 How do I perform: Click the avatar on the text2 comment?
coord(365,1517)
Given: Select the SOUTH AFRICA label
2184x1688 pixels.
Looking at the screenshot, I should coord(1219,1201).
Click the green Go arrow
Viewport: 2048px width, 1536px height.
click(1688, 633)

> EXERCISE DIRECTIONS:
What is needed is an exact copy of all the records above.

> WORKED SOLUTION:
 How do I perform: Click the avatar on the text2 comment?
coord(365,1517)
Given: Select the SOUTH AFRICA label
2184x1688 pixels.
Looking at the screenshot, I should coord(1219,1201).
Click the green Go arrow
Viewport: 2048px width, 1536px height.
click(1688, 633)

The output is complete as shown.